Although efforts toward recyclability continue in the automotive sector, neither heightened consumer awareness nor environmental regulations are putting enough pressure on marketers to push for more environmentally friendly nonwoven materials. As TANDEC’s Dr. Bhat suggested, while there is continuing interest in natural fiber nonwovens and composites, as well as biodegradability, ultimately it is important that other desired properties are achieved. “As more research is being done,” he said, “other benefits of natural fibers, such as low cost and better thermal and acoustical insulation properties, are realized.”
Freudenberg’s Mr. Schwarz echoed this view. “We see some OEMs value a product that improves recycling capability, but this varies by customers and is not currently driven by regulations,” stated Freudenberg’s Mr. Schwarz. As an example, a 100% PET component has a value to certain customers due to improved recycleability versus a part that incorporates multiple polymers. This situation is the same in the company’s carpet backing business, where the focus is more on lighter weights for fuel economy than recyclability. “Our carpet backings do have recycled content, but this added feature is not a principal focus of our automotive customers,” he said.
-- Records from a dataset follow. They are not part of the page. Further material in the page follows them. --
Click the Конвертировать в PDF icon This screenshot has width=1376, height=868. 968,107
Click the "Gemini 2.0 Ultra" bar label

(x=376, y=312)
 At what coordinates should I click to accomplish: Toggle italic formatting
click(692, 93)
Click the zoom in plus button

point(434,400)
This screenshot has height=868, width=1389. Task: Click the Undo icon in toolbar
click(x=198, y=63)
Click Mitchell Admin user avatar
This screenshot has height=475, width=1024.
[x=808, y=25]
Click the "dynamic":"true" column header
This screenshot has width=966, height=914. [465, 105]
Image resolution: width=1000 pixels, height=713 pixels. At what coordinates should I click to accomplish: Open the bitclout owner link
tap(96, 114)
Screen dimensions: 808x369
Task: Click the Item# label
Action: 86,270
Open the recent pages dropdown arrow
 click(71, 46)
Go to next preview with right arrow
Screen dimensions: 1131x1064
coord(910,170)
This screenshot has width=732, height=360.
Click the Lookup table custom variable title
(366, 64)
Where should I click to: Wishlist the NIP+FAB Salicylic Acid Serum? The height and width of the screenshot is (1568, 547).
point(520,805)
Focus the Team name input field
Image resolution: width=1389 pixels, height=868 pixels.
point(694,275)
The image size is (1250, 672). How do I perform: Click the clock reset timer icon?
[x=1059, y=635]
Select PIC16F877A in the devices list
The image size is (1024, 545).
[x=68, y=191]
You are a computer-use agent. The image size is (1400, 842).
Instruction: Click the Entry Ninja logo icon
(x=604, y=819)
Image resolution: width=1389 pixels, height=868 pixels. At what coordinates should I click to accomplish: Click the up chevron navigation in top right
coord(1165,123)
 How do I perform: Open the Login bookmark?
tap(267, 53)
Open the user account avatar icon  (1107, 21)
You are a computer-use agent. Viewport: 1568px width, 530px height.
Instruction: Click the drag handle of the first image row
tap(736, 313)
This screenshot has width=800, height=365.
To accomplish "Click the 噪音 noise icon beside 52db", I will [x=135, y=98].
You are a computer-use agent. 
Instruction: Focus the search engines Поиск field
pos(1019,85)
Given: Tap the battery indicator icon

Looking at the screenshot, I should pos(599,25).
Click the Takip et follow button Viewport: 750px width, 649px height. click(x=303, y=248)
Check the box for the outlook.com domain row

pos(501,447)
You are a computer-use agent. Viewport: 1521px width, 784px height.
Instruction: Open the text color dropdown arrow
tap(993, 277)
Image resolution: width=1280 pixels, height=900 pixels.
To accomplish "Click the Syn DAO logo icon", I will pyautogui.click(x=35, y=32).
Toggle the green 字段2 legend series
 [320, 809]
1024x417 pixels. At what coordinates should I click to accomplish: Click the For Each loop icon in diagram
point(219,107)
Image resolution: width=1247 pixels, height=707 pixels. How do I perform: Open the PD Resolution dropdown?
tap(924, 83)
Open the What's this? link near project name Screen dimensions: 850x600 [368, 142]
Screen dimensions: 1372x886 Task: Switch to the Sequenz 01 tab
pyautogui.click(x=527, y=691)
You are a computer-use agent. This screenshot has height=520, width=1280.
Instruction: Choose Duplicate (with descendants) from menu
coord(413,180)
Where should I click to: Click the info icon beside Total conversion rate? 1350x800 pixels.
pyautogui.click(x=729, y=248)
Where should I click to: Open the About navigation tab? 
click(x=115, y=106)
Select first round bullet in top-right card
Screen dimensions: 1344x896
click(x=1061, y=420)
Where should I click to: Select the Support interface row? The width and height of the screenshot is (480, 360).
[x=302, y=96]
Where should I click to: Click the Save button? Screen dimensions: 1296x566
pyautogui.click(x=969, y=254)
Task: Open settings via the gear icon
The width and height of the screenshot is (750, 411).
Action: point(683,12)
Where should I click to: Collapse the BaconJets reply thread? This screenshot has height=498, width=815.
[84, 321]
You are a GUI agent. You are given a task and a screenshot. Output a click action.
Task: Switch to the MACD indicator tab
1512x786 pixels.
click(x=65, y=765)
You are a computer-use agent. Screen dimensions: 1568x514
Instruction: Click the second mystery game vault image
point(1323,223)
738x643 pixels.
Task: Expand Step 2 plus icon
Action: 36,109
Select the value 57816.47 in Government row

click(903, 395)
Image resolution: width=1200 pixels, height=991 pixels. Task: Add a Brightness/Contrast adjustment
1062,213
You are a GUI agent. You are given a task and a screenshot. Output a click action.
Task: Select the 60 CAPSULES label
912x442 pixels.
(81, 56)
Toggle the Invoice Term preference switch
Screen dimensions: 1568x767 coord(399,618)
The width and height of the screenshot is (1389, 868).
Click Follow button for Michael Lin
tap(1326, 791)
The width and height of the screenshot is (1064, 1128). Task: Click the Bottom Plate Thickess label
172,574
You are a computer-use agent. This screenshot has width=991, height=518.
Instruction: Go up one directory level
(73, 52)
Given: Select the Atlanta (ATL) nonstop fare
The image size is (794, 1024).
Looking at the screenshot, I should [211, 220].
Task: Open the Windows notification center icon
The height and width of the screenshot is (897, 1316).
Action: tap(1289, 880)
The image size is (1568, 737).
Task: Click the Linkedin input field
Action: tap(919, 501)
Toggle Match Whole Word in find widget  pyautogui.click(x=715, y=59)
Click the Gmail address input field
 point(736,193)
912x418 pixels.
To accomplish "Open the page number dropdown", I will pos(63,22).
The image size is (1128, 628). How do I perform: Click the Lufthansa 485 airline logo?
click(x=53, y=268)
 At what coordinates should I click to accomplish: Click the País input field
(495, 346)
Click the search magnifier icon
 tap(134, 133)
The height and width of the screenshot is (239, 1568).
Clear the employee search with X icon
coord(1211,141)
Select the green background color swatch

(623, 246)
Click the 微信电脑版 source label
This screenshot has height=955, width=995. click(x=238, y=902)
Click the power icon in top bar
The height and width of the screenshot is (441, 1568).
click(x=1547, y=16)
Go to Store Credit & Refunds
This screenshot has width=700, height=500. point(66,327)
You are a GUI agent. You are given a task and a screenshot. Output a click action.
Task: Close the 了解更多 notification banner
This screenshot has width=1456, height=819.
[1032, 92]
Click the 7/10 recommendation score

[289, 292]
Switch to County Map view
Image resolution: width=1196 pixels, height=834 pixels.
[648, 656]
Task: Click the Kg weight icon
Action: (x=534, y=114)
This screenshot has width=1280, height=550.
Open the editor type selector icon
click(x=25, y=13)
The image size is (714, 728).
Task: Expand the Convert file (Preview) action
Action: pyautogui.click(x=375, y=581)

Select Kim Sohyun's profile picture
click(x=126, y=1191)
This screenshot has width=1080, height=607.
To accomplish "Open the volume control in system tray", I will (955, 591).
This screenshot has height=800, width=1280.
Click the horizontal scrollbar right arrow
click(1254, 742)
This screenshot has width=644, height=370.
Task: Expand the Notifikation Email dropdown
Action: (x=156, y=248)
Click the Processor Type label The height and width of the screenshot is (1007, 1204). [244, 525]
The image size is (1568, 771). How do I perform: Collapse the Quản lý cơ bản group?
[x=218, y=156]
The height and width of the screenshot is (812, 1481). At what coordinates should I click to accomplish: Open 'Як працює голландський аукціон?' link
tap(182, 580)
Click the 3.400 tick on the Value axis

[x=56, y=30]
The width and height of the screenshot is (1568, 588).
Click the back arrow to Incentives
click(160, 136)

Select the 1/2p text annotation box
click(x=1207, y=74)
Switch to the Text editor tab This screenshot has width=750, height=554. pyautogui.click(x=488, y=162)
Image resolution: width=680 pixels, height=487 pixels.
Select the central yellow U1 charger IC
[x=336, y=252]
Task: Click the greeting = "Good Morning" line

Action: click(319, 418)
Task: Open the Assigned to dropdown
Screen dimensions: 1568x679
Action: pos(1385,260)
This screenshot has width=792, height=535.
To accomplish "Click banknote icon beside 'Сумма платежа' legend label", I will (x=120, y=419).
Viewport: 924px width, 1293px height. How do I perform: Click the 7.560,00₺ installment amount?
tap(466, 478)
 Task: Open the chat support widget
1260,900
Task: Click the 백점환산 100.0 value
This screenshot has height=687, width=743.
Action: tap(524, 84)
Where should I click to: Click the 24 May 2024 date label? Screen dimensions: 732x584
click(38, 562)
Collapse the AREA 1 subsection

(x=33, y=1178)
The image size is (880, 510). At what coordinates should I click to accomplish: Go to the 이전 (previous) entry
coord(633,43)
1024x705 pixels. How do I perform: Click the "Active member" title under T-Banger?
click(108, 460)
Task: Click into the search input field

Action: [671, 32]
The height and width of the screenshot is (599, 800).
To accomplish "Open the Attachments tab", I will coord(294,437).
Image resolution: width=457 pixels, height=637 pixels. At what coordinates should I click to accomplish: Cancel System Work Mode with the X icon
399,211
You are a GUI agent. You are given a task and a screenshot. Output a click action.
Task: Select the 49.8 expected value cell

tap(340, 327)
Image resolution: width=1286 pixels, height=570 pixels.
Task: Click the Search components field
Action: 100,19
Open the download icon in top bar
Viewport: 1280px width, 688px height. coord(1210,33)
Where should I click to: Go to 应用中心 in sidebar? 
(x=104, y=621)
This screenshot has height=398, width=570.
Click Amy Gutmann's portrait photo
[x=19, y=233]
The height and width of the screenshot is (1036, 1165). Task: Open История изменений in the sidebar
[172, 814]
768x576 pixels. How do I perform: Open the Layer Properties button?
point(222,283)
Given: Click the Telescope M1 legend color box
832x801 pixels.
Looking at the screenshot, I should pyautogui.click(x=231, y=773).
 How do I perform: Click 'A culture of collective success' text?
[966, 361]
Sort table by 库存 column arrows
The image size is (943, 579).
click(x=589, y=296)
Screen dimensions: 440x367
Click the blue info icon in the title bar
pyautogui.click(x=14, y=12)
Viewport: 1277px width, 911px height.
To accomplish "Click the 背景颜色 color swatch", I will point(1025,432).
A key environmental decision on the table today, according to Dr. Chen of LSU, is fiber material selection. “In the use of eco-friendly fiber materials, there are two directions: use of natural fibers or use of a single polymer. The use of natural fibers is consistent with the development of biobased products promoted by the National Energy Policy. The use of single polymer is focusing on increasing auto interior parts’ recyclability at ELV (end-of-life vehicles).” Dr. Chen added that an example of this is an €2 million research project called CONCLORE led by University of Bremen in Germany. “The goal of this project is to bring all manufacturers—from polymer producer to auto maker—to a single table to develop single-polymer auto interiors enabling recyclability at ELV.”
Partially because of the vast worldwide manufacturing base of Tier-1 and Tier-2 suppliers, globalization is impacting the automotive sector even more significantly than most other nonwovens segments at all levels. “There is more research and development work being done in different parts of the world” commented Dr. Bhat of TANDEC, “and results can therefore be implemented much more quickly.”
For Freudenberg, integration is a key strategy in meeting the challenges of an increasingly global marketplace. “To succeed in this business, a first or second tier supplier must have the resources to work with its customers’ sourcing, design and engineering management anywhere in the world,” explained Mr. Schwarz. “Ford may outsource engineering work to Mazda in Japan for a platform that is to be manufactured in North American and Europe. Without an integrated global team, it is not possible to be successful. Freudenberg has always demonstrated our global capability and this has provided dividends in growing our global share position in the automotive industry,” he said.
Another company finding its global presence to be a major advantage is eswegee. “From our plants in Germany and the U.S., we are able to supply two-thirds of the total world automotive market from domestic production,” confirmed the company’s Mr. Käppel. “Further plans for Asia are currently under consideration. Sales offices in Hong Kong and Shanghai are alreday implemented to serve the OEMs and Tier-1 suppliers domestically,” he said.